With the over-the-top Danzig-ian vocals coming through high in the mix, the drums sounding intentionally blown out and the fuzz of bass and guitar arriving in tidal riffs, Denmark’s Holy Dragon for sure seem to be shooting for memorability on their second album, Mordjylland. “Hell and Gold” pulls back somewhat from the in-your-face immediacy of opener “Bong” — and yet it’s faster; go figure — and the especially brash “War” is likewise timely and dug in. Centerpiece “Nightwatch” feels especially yarling with its more open riff and far-back echoing drums — those drums are heavy in tone in a way most are not, and it is appreciated — and gives over to the Judas Priestly riff of “Dunder,” which sounds like it’s being swallowed by the bass even as the concluding solo slices through. They cap with “Egypt” in classic-metal, minor-key-sounds-Middle-Eastern fashion, but they’re never far from the burly heft with which they started, and even the mellower finish of “Travel to Kill” feels drawn from it. The album’s title is a play on ‘Nordjylland’ — the region of Denmark where they’re from — and if they’re saying it’s dead, then their efforts to shake it back to life are palpable in these seven songs, even if the end front-to-back result of the album is going to be hit or miss with most listeners. Still, they are markedly individual, and the fact that you could pick them out of the crowd of Europe’s e’er-packed heavy underground is admirable in itself.
Lincoln, Nebraska, trio Trillion Ton Beryllium Ships are right there. Right on the edge. You can hear it in the way “Beg Your Pardon” unfolds its lumbering tonality, riff-riding vocals and fervency of groove at the outset of their second album, Consensus Trance. They’re figuring it out. And they’re working quickly. Their first record, 2021’s TTBS, and the subsequent Rosalee EP (review here) were strong signals of intention on the part of guitarist/vocalist Jeremy Warner, bassist Karlin Warner and drummer Justin Kamal, and there is realization to be had throughout Consensus Trance in the noisy lead of “Mystical Consumer,” the quiet instrumental “Distalgia for Infinity” and the mostly-huge-chugged 11-minute highlight “Weeping Beast” to which it leads.

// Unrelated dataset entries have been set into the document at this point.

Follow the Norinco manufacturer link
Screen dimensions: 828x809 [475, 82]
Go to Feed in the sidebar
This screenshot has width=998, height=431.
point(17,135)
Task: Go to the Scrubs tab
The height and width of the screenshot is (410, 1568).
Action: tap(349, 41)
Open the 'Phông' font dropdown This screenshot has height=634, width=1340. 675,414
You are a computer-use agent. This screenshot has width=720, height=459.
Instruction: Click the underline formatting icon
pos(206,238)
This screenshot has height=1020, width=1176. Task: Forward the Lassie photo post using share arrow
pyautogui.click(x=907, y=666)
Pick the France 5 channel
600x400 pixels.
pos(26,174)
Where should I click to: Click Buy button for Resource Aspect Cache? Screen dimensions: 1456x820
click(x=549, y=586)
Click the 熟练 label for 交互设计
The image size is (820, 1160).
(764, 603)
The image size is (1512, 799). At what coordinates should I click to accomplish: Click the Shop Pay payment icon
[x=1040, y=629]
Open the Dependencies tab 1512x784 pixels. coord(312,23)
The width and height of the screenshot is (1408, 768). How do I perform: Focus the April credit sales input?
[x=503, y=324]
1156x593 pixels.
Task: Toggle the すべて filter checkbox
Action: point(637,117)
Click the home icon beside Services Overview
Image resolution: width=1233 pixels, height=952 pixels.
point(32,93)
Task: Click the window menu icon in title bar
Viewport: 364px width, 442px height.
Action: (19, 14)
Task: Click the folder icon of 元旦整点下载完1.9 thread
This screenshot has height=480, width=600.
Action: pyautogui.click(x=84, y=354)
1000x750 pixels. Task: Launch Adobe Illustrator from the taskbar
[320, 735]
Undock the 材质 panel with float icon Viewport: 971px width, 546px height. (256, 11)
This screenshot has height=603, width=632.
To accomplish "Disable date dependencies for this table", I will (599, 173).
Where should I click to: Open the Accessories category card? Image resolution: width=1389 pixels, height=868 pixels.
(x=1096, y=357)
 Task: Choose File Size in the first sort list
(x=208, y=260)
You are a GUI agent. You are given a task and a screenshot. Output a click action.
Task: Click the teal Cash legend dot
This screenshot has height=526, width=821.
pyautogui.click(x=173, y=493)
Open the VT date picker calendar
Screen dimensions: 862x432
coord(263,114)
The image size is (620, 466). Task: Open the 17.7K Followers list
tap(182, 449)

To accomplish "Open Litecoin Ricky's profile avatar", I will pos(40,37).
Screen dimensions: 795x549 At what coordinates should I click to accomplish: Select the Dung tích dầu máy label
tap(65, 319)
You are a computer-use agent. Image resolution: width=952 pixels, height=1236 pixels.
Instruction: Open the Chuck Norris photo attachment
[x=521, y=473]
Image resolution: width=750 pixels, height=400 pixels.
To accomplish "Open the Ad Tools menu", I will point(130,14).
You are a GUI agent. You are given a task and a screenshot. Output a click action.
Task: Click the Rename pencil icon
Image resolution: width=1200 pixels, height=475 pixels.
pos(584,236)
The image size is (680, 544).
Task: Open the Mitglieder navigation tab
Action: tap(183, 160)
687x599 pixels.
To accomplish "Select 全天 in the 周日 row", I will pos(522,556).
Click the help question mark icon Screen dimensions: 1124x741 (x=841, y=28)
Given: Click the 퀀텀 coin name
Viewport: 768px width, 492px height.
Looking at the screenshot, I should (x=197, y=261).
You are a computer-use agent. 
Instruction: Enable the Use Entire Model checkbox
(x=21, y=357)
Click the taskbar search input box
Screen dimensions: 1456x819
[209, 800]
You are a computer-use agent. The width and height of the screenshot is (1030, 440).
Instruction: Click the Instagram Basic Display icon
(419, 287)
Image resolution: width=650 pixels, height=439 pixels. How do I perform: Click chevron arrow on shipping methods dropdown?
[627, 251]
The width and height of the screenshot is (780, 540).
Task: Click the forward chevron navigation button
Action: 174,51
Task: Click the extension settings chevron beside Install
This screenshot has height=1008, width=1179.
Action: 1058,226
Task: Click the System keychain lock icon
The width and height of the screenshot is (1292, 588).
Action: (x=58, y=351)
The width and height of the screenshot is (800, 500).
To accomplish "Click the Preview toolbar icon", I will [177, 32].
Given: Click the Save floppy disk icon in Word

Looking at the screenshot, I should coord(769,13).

But they’re also still developing their craft, as opener “Beg Your Pardon” demonstrates amid one of the record’s most vibrant hooks, and exploring spaciousness like that in the back half of the penultimate “Silo,” and the sense that emerges from that kind of reach and the YOB-ish ending of capper “I.H.” is that there’s more story to be told as to what Trillion Ton Beryllium Ships have to offer in style and substance. So much the better since Consensus Trance has such superlative heft at its foundation.
Kind of funny to think of Menticide as a debut LP from Deer Creek, who’ve been around for 20 years — one fondly recalls their mid-aughts splits with Church of Misery and Raw Radar War — but one might consider that emblematic of the punk underpinning the sludgy heavy roll of “(It Had Neither Fins Nor Wings) Nor Did it Writhe,” along with the attitude of fuckall that joins hands with resoundingly dense tonality to create the atmosphere of the five originals and the cover medley closer “The Working Man is a Dead Pig,” which draws on Rush, Bauhaus and Black Sabbath classics as a sort of partially explanatory appendix to the tracks preceding. Of those, the impression left is duly craterous, and Deer Creek, with Paul Vismara‘s mostly-clean vocals riding a succession of his own monolithic riffs, a bit of march thrown into “The Utter Absence of Hope” amid the breath of tone from his and Conan Hultgren‘s guitars and Stephanie Hopper‘s bass atop the drumming of Marc Brooks. One is somewhat curious as to what drives a band after two full-length-less decades to make a definitive first album — at least beyond “hey a lot of things have changed in the last couple years” anyhow — but the results here are inarguable in their weight and the spaces they create and fill, with disaffection and onward and outward-looking angst as much as volume. That is to say, as much as Menticide nods, it’s more unsettling the more attention you actually pay to what’s going on. But if you wanted to space out instead, I doubt they’d hold it any more against you than was going to happen anyway. Band who owes nothing to anyone overdelivers. There.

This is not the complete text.